Rational polypharmacological targeting of FLT3, JAK2, ABL, and ERK1 suppresses the adaptive resistance to FLT3 inhibitors in AML
Despite significant progress in developing selective FMS-like tyrosine kinase 3 (FLT3) inhibitors, resistance to treatment remains a frequent challenge, even with ongoing therapy. This resistance is often driven by the acquisition of on-target mutations or adaptive changes in signaling pathways, including MAPK, JAK2, and ABL, which contribute to treatment failure and disease relapse. While combinatorial targeting of these escape mechanisms has shown efficacy in preclinical models, its clinical application is hindered by potential drug-drug interactions and the differing pharmacokinetics of the inhibitors involved. To overcome these challenges, we hypothesized that selective polypharmacological targeting could offer a durable response with reduced toxicity.
In our study, we conducted a cell-based screening to identify inhibitors that could simultaneously target FLT3, RAS-MAPK, BCR-ABL, and JAK2, aiming to address the adaptive resistance mechanisms associated with FLT3 inhibitors.

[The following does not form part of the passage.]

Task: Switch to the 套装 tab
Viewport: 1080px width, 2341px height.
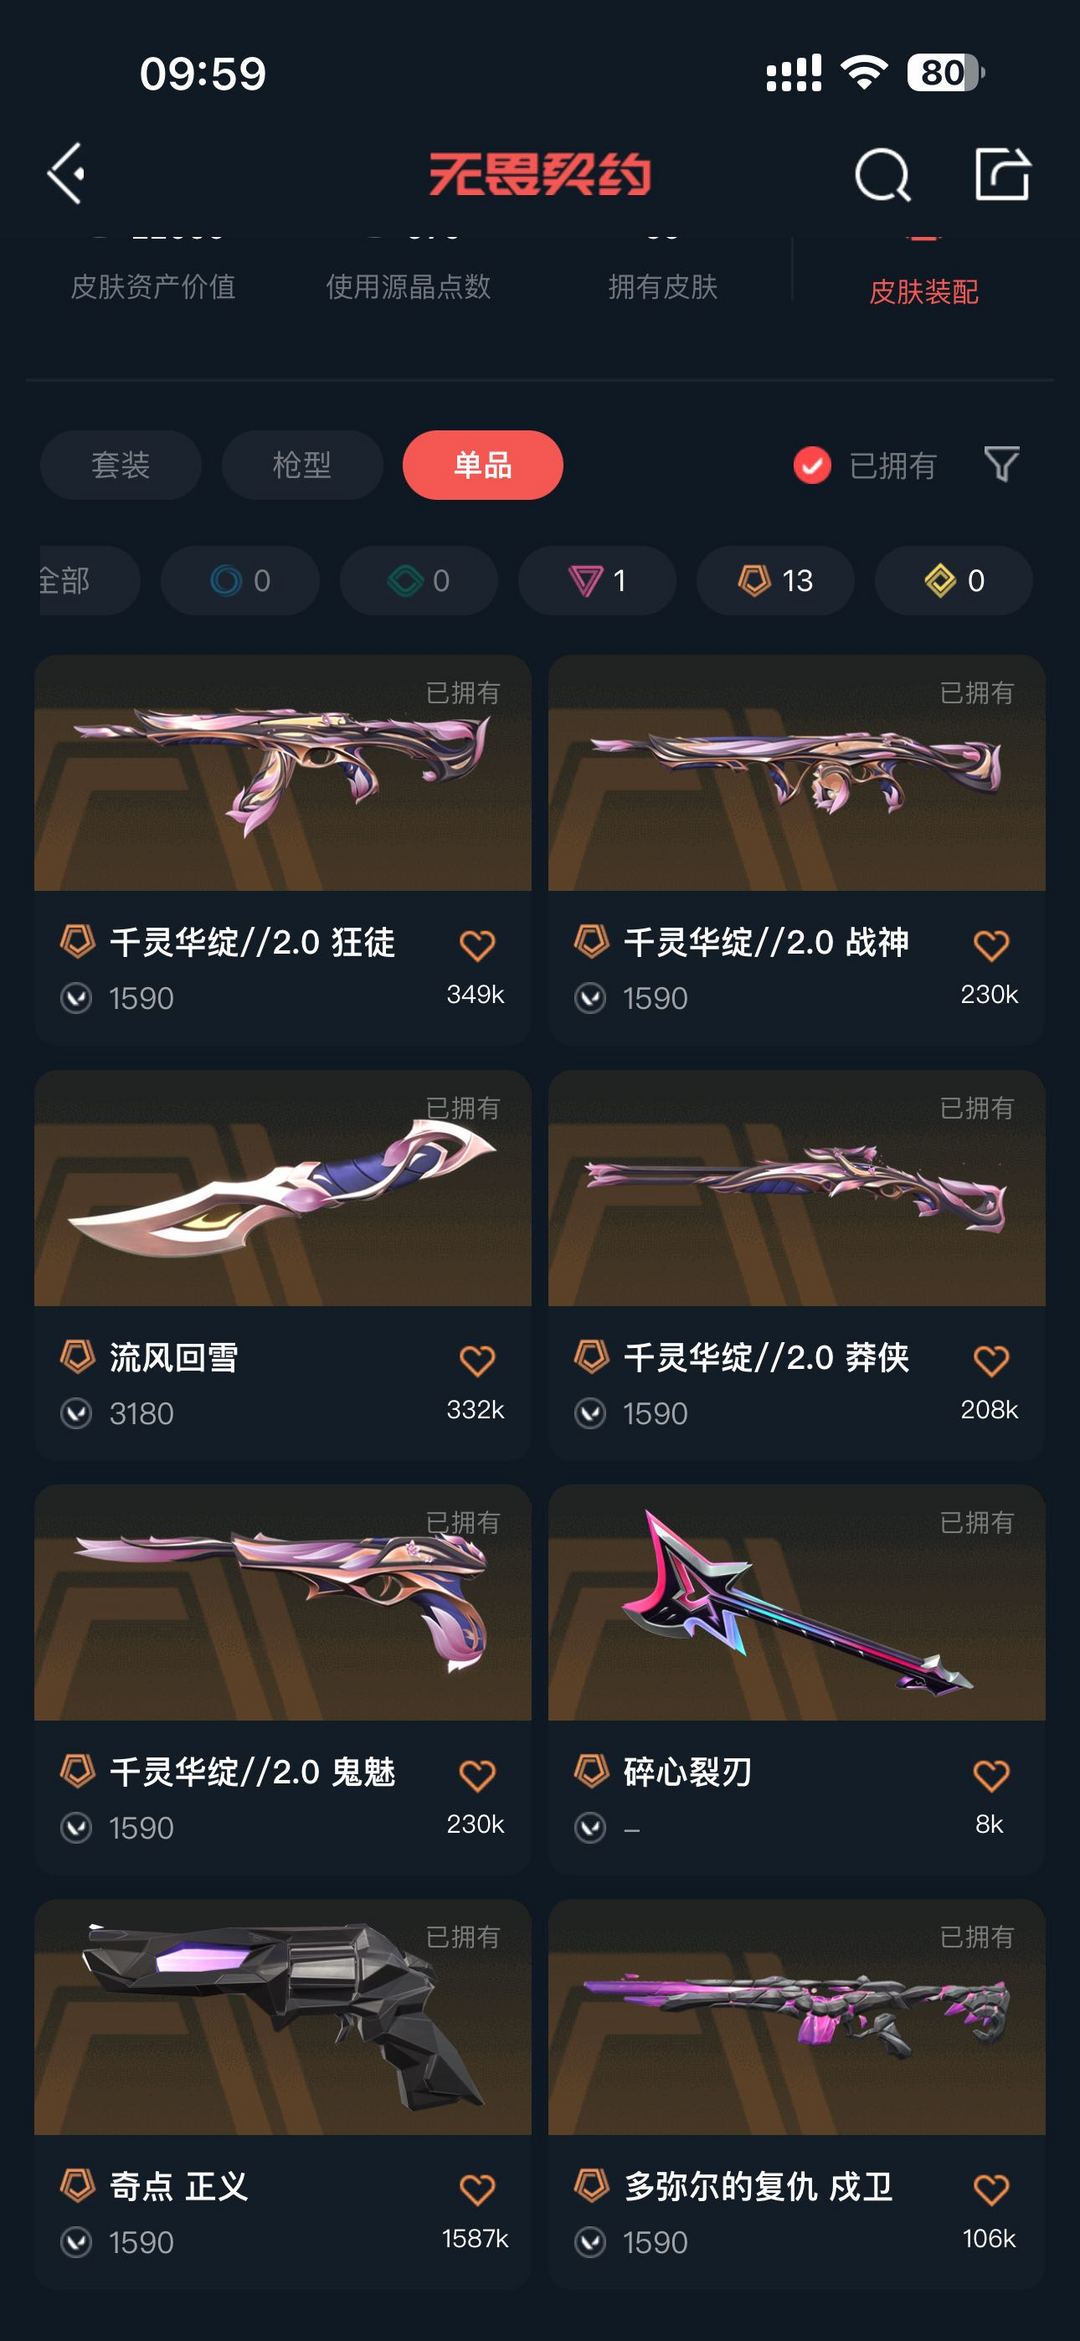Action: click(x=121, y=465)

Our results identified pluripotin as an equipotent inhibitor of FLT3, BCR-ABL, and JAK2, in addition to inhibiting Ras-GAP and extracellular signal-regulated kinase 1 (ERK1). Structural modeling studies indicated that pluripotin acts as a type II kinase inhibitor, selectively binding to the inactive conformations of FLT3, ABL, and JAK2.
Pluripotin demonstrated potent inhibitory activity against both mouse and human cells expressing the FLT3-ITD mutation, including those with clinically challenging resistant mutations, such as the gatekeeper residue F691L. Additionally, pluripotin effectively suppressed the adaptive resistance mediated by the activation of RAS-MAPK, BCR-ABL, and JAK2 signaling pathways. In vivo, pluripotin inhibited the progression of acute myeloid leukemia (AML) in multiple models, including patient-derived primary AML cells transplanted into mice.
As a proof of concept, our findings demonstrate that targeted polypharmacological inhibition of key signaling nodes driving adaptive resistance can provide a durable therapeutic response. This approach holds promise for overcoming resistance and improving the clinical outcomes of FLT3 inhibitor therapy in AML.